Question

The lines $$x+2y=7$$ and $$2x+ky=5$$ are perpendicular if the value of $$k$$ is （ ）
A. $$-4$$
B. $$-1$$
C. $$1$$
D. $$4$$
E. None of these

Answer

**step1** Understanding the problem

The problem asks us to find the specific value of $$k$$ that makes two given straight lines perpendicular to each other. The equations of the two lines are $$x+2y=7$$ and $$2x+ky=5$$.

**step2** Recalling the condition for perpendicular lines

Two lines are perpendicular if the product of their slopes is equal to $$-1$$. Let $$m_1$$ be the slope of the first line and $$m_2$$ be the slope of the second line. The condition for perpendicularity is $$m_1 \times m_2 = -1$$.

**step3** Finding the slope of the first line

The equation of the first line is $$x+2y=7$$. To find its slope, we need to rearrange the equation into the slope-intercept form, which is $$y = mx+b$$, where $$m$$ represents the slope.
First, subtract $$x$$ from both sides of the equation:
$$2y = -x + 7$$
Next, divide both sides of the equation by $$2$$:
$$y = -\frac{1}{2}x + \frac{7}{2}$$
From this form, we can see that the slope of the first line, $$m_1$$, is $$-\frac{1}{2}$$.

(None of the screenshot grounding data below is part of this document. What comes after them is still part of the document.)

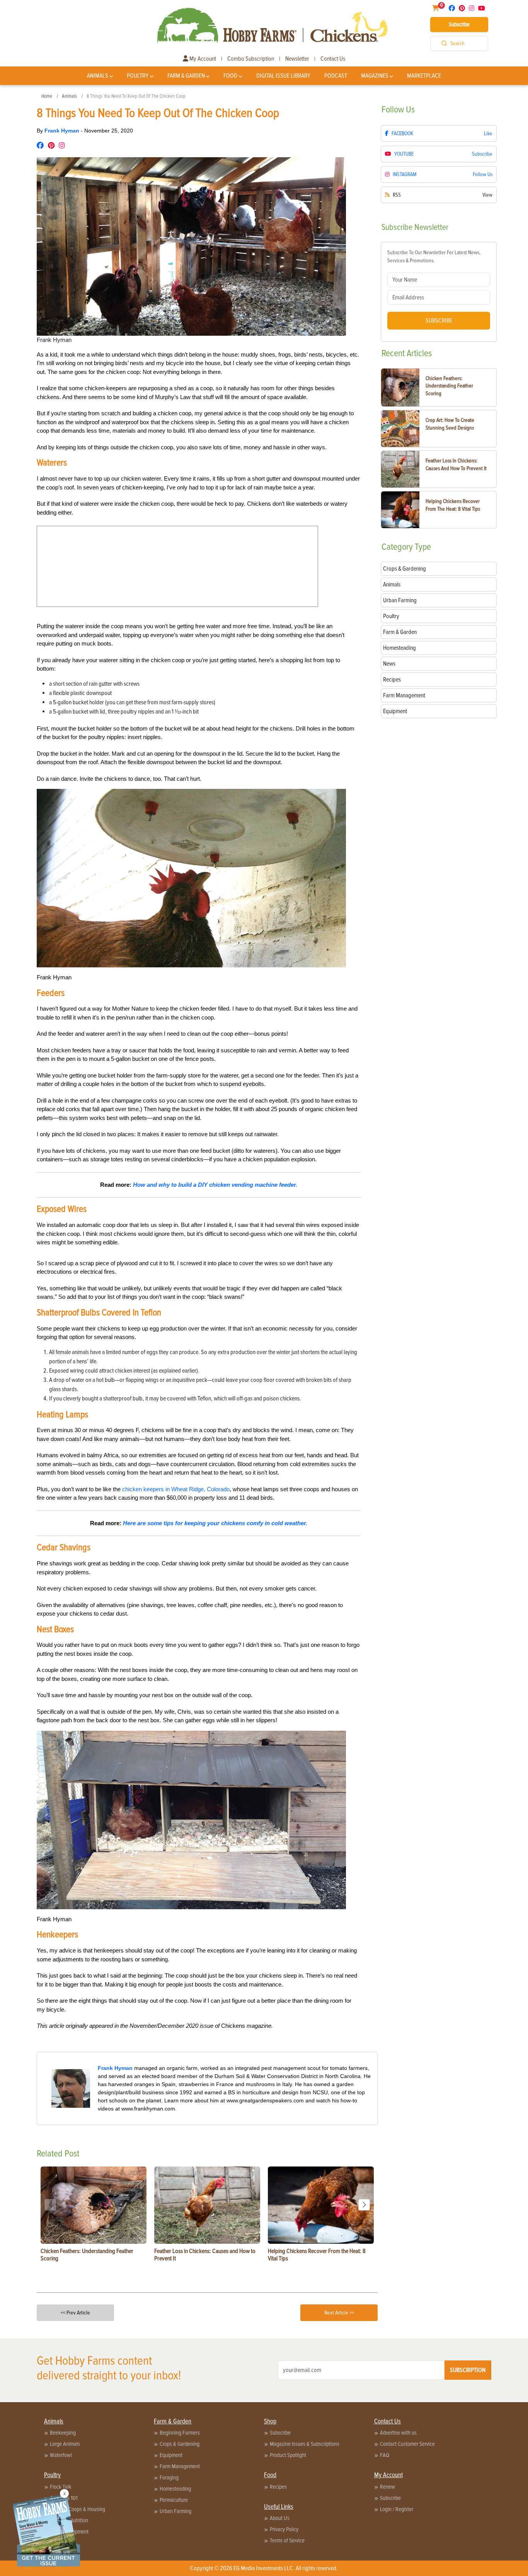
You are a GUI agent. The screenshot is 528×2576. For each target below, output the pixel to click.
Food (230, 76)
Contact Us (332, 59)
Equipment (171, 2455)
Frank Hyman (62, 130)
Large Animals (65, 2443)
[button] (364, 2205)
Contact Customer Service (407, 2443)
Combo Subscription (250, 59)
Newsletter (297, 59)
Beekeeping (63, 2432)
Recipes (278, 2486)
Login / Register (396, 2509)
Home (46, 96)
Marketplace (424, 76)
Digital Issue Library (283, 76)
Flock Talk (61, 2486)
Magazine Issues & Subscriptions (304, 2443)
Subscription (467, 2370)
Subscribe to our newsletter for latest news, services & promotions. (433, 256)
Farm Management (180, 2466)
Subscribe (459, 24)
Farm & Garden (186, 76)
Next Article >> (339, 2312)
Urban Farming (175, 2511)
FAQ (384, 2455)
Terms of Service (287, 2540)
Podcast (335, 76)
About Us (280, 2518)
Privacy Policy (284, 2529)
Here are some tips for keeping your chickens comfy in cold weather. (215, 1523)
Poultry (137, 76)
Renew (387, 2486)
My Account (202, 59)
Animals (97, 76)
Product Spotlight (288, 2455)
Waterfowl (61, 2455)
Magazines (374, 76)
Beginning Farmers (180, 2432)
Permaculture (174, 2499)
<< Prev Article (75, 2312)
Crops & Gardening (179, 2443)
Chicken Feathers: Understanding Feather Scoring (449, 386)
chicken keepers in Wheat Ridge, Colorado (176, 1489)
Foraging (169, 2477)
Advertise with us (398, 2432)
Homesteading (175, 2488)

**step4** Finding the slope of the second line

The equation of the second line is $$2x+ky=5$$. We will also rearrange this equation into the slope-intercept form, $$y = mx+b$$.
First, subtract $$2x$$ from both sides of the equation:
$$ky = -2x + 5$$
Next, divide both sides of the equation by $$k$$ (assuming $$k$$ is not zero, as division by zero is undefined):
$$y = -\frac{2}{k}x + \frac{5}{k}$$
From this form, we can see that the slope of the second line, $$m_2$$, is $$-\frac{2}{k}$$.

**step5** Applying the perpendicularity condition

Now, we use the condition for perpendicular lines, which is $$m_1 \times m_2 = -1$$.
Substitute the slopes we found for $$m_1$$ and $$m_2$$ into this condition:
$$(-\frac{1}{2}) \times (-\frac{2}{k}) = -1$$

**step6** Solving for k

To solve for $$k$$, we first multiply the fractions on the left side of the equation:
$$\frac{(-1) \times (-2)}{2 \times k} = -1$$
$$\frac{2}{2k} = -1$$
We can simplify the fraction on the left side by dividing the numerator and denominator by $$2$$:
$$\frac{1}{k} = -1$$
To find the value of $$k$$, we can multiply both sides of the equation by $$k$$:
$$1 = -1 \times k$$
$$1 = -k$$
Finally, to isolate $$k$$, multiply both sides by $$-1$$:
$$k = -1$$

**step7** Concluding the answer

The value of $$k$$ that makes the two given lines perpendicular is $$-1$$.
Comparing this result with the given options, the correct option is B.